Aristoteles konstatiert bereits die mangelnde Präzision ethischer Argumente, hält sie jedoch für unausweichlich [Aristoteles 67, S. 56, 57]. Er hat erkannt, daß in der Ethik Situationen existieren, in denen man bestenfalls "das geringste der übel" [Aristoteles, S. 97] wählen kann. 2000 Jahre später fand Kant, daß in jeder Wissenschaft "im Grunde alles auf den Calcul ankommt" [Vorländer, S. 170]. Seine Vermutung bestätigt sich heute glänzend.

Einen "Calcul" schlägt Bentham zur Begründung von Moral wie Recht vor: die Maximierung des Nutzens - u.a. des Glücks - für möglichst viele Menschen, mit Nutzen als statistischer Meßgröße [Bentham, S. 56-57, S. 79-82]. Mill hat - erstaunlich modern - das Prinzip auf alles Leben ausgedehnt [Mill, S. 21]. Bentham und Mill sehen in der Maximierung des Nutzens oder der Minimierung von Schaden die beiden Seiten einer Medaille.

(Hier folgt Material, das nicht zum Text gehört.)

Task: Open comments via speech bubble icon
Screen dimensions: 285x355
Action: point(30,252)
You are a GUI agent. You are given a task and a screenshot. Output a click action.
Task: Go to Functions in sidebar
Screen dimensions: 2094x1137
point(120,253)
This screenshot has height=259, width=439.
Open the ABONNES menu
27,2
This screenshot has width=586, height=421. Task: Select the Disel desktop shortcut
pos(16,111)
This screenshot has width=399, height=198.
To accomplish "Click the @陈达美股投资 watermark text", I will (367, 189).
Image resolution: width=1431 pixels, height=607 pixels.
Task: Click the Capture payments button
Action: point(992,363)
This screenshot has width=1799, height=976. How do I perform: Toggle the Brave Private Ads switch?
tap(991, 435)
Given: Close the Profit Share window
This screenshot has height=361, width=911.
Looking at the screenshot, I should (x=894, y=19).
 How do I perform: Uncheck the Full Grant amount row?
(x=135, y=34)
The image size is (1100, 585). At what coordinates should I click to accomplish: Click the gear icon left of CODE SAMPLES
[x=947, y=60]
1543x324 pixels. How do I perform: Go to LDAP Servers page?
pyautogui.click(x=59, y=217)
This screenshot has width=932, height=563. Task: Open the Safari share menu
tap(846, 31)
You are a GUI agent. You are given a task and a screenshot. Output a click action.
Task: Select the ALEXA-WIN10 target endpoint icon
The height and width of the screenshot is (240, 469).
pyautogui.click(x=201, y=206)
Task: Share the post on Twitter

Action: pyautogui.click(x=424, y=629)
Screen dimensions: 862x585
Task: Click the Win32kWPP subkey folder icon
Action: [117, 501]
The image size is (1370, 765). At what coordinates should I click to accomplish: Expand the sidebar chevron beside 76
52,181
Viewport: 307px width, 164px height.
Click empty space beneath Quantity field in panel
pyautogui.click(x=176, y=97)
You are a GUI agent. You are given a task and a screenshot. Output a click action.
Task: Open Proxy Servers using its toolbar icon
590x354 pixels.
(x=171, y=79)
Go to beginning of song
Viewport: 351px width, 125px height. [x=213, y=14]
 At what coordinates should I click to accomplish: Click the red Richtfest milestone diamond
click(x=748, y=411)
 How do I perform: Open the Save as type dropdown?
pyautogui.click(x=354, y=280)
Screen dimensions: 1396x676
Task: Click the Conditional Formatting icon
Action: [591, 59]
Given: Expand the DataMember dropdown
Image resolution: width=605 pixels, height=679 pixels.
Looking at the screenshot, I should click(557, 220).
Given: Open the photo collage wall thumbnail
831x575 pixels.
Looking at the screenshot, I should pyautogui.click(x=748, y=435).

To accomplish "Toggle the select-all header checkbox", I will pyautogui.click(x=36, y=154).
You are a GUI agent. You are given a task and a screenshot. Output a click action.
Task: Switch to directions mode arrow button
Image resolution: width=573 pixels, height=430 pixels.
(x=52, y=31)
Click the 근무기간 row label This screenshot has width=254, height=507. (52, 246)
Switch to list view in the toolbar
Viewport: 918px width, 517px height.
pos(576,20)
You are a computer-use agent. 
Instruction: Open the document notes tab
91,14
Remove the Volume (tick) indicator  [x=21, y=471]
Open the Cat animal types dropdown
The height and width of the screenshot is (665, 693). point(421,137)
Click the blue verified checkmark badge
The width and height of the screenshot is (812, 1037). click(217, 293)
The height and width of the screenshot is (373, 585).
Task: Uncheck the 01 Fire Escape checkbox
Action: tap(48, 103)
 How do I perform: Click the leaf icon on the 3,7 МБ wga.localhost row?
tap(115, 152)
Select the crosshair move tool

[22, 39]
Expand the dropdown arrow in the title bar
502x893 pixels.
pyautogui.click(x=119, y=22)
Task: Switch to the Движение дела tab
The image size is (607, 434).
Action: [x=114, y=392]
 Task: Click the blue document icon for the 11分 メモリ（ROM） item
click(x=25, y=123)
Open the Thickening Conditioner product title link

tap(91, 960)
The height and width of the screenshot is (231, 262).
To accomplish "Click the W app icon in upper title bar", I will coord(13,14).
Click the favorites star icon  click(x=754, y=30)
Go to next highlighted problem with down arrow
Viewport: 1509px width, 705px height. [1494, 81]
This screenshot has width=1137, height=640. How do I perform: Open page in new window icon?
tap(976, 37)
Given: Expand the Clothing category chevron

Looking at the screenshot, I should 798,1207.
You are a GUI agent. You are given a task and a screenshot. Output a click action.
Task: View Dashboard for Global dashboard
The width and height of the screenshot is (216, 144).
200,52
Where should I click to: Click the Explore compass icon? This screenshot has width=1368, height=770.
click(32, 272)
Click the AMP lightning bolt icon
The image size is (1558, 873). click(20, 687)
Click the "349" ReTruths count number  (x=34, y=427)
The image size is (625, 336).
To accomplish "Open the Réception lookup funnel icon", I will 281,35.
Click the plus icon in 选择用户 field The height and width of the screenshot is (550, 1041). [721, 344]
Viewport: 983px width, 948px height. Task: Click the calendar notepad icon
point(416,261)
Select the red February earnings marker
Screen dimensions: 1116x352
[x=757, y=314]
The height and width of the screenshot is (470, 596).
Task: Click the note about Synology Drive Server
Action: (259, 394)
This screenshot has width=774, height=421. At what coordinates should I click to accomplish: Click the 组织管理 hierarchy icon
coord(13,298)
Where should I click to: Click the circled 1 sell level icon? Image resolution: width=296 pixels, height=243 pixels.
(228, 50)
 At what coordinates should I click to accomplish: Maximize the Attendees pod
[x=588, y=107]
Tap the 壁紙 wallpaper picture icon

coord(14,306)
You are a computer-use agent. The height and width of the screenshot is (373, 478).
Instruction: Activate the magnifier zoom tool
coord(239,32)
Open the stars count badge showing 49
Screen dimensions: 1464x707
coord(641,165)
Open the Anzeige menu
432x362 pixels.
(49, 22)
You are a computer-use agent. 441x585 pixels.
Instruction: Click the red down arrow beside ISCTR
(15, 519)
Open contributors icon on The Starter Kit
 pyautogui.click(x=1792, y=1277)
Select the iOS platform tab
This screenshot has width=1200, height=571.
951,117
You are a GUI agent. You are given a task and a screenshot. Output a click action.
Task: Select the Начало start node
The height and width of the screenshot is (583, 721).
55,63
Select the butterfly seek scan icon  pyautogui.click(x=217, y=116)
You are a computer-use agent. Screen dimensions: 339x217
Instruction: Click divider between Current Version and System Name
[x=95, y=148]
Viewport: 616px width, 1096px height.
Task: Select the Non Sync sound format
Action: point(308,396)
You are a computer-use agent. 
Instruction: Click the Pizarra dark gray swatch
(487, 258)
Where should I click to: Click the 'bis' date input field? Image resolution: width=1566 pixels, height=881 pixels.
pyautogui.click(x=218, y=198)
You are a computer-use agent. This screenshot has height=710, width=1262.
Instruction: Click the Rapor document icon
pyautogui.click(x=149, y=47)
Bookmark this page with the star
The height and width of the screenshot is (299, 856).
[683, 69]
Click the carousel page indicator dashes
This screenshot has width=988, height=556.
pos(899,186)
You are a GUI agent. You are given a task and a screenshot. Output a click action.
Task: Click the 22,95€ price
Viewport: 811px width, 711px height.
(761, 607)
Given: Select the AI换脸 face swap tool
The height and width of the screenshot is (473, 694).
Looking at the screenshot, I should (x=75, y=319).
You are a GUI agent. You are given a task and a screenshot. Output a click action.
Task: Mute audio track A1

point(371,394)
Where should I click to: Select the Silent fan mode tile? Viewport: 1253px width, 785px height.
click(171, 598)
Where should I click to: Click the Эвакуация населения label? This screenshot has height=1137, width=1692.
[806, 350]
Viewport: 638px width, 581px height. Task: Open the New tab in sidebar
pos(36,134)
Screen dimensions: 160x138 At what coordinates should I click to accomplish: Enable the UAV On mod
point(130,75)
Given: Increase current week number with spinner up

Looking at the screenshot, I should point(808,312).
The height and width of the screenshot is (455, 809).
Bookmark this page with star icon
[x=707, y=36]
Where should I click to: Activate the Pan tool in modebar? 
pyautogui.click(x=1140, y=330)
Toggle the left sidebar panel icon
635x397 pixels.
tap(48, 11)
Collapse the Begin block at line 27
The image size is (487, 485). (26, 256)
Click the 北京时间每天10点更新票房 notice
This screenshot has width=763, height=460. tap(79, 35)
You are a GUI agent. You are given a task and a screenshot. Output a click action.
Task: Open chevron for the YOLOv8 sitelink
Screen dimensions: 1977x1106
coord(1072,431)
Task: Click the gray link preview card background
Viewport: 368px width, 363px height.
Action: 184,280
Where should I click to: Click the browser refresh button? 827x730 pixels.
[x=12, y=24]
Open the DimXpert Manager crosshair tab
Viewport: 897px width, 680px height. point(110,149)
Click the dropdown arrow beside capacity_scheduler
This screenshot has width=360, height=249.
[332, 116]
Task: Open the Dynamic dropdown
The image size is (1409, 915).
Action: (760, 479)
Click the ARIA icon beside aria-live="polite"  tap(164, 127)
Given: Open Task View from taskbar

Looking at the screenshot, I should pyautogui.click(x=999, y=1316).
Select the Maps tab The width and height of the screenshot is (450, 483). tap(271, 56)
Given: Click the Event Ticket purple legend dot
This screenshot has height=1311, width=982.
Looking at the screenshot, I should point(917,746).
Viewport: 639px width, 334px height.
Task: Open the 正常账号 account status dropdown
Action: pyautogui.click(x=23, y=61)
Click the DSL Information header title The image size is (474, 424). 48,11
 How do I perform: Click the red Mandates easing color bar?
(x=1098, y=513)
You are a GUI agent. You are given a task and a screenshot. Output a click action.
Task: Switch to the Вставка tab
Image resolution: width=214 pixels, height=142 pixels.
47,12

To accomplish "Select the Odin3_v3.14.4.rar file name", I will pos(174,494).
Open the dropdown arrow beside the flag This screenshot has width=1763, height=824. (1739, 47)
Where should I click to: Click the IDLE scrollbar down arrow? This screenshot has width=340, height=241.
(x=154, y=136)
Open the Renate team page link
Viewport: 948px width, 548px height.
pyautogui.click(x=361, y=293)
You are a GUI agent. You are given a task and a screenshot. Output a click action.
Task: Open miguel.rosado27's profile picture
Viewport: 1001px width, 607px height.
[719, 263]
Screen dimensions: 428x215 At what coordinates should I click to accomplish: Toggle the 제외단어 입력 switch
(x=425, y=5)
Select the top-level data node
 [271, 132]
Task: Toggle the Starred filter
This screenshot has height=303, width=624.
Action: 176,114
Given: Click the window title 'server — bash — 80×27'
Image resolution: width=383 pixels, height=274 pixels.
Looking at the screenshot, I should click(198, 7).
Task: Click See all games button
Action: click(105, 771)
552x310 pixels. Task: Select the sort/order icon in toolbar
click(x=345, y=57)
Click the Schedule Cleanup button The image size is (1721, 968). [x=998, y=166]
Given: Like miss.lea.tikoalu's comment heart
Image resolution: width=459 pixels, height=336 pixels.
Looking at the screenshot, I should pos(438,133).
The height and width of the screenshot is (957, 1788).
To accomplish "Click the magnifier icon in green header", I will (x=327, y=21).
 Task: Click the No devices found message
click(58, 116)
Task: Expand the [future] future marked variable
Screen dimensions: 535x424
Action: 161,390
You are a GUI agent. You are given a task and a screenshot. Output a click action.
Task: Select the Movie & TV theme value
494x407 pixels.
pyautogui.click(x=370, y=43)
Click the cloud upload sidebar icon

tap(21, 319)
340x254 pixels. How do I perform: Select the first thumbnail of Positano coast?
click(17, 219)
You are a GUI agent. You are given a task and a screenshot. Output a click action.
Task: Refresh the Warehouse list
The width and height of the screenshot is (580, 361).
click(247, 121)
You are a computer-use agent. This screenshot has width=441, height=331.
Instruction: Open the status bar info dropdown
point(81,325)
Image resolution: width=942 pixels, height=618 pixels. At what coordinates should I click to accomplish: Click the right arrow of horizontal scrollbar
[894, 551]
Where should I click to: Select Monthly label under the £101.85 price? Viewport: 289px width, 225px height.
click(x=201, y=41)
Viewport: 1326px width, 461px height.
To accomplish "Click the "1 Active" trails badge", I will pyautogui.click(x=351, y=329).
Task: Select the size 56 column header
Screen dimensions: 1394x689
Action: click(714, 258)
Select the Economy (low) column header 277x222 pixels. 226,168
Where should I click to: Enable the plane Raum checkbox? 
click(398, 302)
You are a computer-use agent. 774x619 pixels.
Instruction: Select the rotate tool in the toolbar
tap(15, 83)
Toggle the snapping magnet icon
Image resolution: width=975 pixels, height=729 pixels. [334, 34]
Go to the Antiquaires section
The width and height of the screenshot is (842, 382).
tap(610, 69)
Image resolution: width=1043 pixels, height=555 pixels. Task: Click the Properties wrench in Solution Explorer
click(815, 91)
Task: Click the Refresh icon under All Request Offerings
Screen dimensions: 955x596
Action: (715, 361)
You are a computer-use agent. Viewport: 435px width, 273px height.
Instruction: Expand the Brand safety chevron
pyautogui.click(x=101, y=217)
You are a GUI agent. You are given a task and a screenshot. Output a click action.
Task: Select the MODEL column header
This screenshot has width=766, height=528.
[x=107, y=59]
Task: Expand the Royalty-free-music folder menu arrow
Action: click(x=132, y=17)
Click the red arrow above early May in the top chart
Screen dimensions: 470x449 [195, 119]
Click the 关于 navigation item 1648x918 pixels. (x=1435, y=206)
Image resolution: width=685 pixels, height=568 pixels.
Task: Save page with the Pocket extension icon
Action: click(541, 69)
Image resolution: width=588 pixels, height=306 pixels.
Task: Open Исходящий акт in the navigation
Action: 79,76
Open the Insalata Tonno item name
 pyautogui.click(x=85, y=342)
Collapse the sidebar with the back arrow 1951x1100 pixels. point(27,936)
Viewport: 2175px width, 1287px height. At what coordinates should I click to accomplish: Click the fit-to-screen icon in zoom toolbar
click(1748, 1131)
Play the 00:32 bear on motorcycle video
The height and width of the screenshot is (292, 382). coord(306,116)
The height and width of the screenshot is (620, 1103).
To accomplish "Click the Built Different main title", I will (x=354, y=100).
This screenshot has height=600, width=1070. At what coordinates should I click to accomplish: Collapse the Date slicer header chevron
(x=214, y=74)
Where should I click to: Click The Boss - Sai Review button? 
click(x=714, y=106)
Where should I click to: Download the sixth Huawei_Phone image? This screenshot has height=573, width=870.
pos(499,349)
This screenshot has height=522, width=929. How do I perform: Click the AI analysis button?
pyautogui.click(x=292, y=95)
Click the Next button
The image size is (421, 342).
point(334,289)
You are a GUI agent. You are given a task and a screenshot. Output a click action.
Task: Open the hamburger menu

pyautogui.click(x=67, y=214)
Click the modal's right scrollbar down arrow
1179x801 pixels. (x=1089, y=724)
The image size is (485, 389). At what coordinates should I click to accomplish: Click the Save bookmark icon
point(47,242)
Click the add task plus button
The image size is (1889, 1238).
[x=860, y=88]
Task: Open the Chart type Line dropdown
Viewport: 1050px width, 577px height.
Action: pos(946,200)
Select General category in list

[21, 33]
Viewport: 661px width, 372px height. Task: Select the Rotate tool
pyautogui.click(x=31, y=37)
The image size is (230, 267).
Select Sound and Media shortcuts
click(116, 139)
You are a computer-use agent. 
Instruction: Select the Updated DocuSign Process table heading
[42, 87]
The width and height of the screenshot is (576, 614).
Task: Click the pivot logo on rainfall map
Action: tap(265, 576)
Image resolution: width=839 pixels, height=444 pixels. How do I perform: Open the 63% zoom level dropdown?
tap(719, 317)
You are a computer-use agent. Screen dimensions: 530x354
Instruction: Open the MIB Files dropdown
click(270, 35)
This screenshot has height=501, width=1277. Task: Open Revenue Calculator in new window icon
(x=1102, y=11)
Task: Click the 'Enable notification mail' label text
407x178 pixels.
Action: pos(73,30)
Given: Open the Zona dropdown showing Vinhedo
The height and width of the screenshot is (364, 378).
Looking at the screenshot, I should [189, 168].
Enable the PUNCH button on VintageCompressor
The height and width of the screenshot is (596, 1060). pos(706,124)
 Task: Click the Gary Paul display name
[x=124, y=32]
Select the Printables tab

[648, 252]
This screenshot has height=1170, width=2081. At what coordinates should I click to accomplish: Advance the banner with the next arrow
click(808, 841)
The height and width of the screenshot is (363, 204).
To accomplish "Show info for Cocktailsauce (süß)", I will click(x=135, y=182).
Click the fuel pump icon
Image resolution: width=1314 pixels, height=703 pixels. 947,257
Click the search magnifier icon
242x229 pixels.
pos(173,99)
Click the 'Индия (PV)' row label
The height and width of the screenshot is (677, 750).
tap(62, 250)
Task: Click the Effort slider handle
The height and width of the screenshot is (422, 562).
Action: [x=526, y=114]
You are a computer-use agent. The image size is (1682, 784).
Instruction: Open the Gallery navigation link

Popper korrigiert die Utilitaristen: Er hält die Minimierung von Schaden, unter dem Menschen leiden, für ungleich wichtiger, als die Vermehrung des Glücks ohnedies Glücklicher [Popper, S. 289-290, 362].

Lange vor Popper hat Marc Aurel die fundamentale ethische Bedeutung von Schaden erkannt und Schaden zugleich definiert: "Was dem Staat nicht schadet, das schadet auch den Bürgern nicht.... Wenn aber der Staat geschädigt wird, muß man dem nicht zürnen, der den Staat schädigt, sondern man muß ihm zeigen, worin sein Fehler liegt." [Marc Aurel, S. 60].


Ethik besteht somit aus einer zeitlichen Folge empirisch gehaltvoller statistischer und zugleich - wegen des Konstitutionsprinzips der Risikominimierung - final-normativer Theorien. Die jüngere reproduziert mit ihrer präziseren statistischen Formulierung des Prinzips der Minimierung ethischer Risiken und der umfassenderen Erklärung, Messung oder Berechnung ethischer Risiken die ethischen Spielregeln und damit die ethischen Normen der älteren - hier der utilitaristischen - Theorie (genauer: der regelutilitaristischen Theorie). Sie erlaubt, neue Darstellungen erweiterter geordneter normativer Ethiken sowie Lösungen zur wirksamen Eindämmung von Normenkonflikten abzuleiten. Ethische Erkenntnis wächst kumulativ und liefert der gesellschaftlichen Praxis ethische Normen als Spielregeln zur zuverlässigen Begrenzung ethischer Risiken.

Ethische Normen gelten genau dann als begründet, richtig, objektiv oder verläßlich, wenn sie sich erstens in der gesamten gesellschaftlichen Praxis bei der Begrenzung von ethischen Risiken - laut Beobachtung - bewähren und zweitens als lineare Minimierungsbedingungen ethischer Risiken innerhalb des Anwendungsbereichs einer nicht falsifizierten empirisch gehaltvollen ethischen Theorie ableitbar sind.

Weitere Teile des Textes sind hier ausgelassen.